Christopher Klein interviews author Eric Jay Dolin in The Boston Globe, "The surprising history of American pirates."
As Marblehead author Eric Jay Dolin chronicles in his new book, “Black Flags, Blue Waters: The Epic History of America’s Most Notorious Pirates,” 17th-century sea-bandits propped up colonial economies while preying on ships from a faraway Muslim empire. Not until they started to plunder local merchants in the early 1700s did colonial attitudes toward pirates harden.
From the interview:
Few pirates actually became wealthy, so why did they do it?
Pirates were like gamblers entering a casino full of confidence that they were going to be the one to hit on the slot machine. It’s human nature to exaggerate the possibility of success and underestimate the chance of failure, which is why people get into risky behavior. This is just another story of people thinking they were going to score big, only to be foiled. And once they became pirates, it was harder to get out and stop trying to get that next score. Many of them were lured by a dream, but more often than not that dream turned into a nightmare.
Can you talk about the surprising way in which pirate ships were governed?
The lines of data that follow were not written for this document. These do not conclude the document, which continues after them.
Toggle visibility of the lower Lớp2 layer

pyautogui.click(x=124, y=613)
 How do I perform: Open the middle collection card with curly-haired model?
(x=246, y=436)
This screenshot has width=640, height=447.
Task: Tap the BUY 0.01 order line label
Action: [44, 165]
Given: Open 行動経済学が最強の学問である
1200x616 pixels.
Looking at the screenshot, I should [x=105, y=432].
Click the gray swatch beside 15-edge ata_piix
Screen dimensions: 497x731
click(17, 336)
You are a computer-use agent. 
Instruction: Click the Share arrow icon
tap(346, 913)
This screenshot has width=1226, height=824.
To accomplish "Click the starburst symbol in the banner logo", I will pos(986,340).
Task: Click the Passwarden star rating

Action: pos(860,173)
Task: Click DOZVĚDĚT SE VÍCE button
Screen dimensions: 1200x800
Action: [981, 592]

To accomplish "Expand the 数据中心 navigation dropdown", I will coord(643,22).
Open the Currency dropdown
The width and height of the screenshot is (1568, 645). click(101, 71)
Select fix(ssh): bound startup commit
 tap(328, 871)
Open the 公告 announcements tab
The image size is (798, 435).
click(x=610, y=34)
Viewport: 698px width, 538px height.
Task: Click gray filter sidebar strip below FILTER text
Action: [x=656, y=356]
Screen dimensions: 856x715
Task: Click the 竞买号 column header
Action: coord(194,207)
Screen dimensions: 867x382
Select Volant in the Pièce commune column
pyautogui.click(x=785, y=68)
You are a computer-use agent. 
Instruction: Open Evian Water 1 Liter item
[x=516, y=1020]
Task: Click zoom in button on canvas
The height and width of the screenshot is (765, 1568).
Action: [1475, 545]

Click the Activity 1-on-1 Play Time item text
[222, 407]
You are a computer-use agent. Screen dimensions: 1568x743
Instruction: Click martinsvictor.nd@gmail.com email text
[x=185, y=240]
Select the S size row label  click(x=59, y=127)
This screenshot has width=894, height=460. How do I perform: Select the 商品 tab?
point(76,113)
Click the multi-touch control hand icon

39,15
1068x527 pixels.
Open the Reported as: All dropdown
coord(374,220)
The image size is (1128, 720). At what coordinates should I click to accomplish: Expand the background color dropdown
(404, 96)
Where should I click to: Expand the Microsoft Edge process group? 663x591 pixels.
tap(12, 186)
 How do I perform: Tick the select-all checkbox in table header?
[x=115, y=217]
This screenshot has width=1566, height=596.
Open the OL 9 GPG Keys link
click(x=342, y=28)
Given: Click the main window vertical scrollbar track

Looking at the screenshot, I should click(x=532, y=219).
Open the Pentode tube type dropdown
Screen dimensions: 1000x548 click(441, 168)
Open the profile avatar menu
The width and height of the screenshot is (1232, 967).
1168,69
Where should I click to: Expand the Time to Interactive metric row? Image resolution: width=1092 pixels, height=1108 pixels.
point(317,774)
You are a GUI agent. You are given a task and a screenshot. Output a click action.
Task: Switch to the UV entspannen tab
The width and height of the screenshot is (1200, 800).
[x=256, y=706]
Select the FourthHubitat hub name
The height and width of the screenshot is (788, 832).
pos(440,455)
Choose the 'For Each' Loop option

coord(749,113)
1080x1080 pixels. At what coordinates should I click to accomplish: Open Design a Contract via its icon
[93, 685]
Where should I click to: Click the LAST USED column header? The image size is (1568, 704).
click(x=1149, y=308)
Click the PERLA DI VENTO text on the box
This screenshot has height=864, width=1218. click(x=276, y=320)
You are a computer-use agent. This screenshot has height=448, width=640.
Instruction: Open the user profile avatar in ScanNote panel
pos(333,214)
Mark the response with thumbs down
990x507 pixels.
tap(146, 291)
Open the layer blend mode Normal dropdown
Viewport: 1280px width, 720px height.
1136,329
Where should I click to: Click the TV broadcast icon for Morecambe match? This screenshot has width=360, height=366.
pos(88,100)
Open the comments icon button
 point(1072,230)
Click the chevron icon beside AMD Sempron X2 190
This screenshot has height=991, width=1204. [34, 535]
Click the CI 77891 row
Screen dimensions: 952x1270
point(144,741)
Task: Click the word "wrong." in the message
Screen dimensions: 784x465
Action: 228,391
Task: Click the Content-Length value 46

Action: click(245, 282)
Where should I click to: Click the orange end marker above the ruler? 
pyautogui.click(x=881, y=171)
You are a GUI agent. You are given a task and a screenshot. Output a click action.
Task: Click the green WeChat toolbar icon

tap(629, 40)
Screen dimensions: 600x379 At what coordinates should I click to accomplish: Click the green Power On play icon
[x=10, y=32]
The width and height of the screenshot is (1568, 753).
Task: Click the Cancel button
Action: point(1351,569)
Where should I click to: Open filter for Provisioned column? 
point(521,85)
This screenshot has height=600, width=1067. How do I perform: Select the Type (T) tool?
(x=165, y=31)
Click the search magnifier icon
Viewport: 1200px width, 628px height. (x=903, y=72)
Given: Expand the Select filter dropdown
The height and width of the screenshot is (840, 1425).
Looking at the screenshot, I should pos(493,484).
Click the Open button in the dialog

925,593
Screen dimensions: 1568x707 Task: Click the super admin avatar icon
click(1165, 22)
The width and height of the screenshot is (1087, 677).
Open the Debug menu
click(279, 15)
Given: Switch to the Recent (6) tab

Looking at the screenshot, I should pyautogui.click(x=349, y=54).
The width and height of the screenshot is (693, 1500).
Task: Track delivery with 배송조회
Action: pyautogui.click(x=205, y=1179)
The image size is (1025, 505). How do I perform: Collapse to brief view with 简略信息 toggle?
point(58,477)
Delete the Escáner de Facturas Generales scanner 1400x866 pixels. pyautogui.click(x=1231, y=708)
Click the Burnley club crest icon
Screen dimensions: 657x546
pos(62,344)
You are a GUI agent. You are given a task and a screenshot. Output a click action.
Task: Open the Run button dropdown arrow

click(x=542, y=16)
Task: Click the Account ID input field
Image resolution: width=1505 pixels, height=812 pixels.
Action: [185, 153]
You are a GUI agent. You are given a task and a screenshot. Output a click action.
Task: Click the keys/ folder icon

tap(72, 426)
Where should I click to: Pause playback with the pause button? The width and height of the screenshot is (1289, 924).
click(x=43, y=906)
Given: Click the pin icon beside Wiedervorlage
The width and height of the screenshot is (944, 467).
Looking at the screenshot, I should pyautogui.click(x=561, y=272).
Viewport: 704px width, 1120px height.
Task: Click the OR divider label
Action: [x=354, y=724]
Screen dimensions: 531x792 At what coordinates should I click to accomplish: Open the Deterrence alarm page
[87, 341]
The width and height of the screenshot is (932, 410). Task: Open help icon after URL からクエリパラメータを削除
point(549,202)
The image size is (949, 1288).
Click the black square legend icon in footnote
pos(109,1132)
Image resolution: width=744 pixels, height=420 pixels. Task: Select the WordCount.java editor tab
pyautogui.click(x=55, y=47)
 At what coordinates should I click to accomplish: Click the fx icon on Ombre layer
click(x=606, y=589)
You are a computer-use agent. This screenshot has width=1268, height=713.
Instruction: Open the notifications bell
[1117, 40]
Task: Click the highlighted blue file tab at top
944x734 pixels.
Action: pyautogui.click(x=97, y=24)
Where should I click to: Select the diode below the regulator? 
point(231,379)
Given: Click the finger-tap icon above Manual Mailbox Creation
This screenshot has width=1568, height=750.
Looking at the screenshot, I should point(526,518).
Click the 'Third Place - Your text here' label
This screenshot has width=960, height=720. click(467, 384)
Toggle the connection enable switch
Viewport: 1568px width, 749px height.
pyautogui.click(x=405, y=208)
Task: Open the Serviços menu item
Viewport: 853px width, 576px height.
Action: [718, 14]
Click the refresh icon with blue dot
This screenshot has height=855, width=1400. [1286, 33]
Crews elected the captain, and if he wasn’t doing a very good job, the pirates could take another vote and elect a new leader. It was a very democratic process. In addition, each crew member was promised nearly equal riches. The pirates didn’t do this because they were democratic philosophers. They did it because they were a floating society shunned by much of the rest of the world, and they had to create a political and social environment in which they could survive. If you had all these money-hungry and bloodthirsty people crowded together on a ship, one of the clearest ways to sow dissension was to create formal hierarchies and have a captain abuse someone beneath him or not share the treasure equally.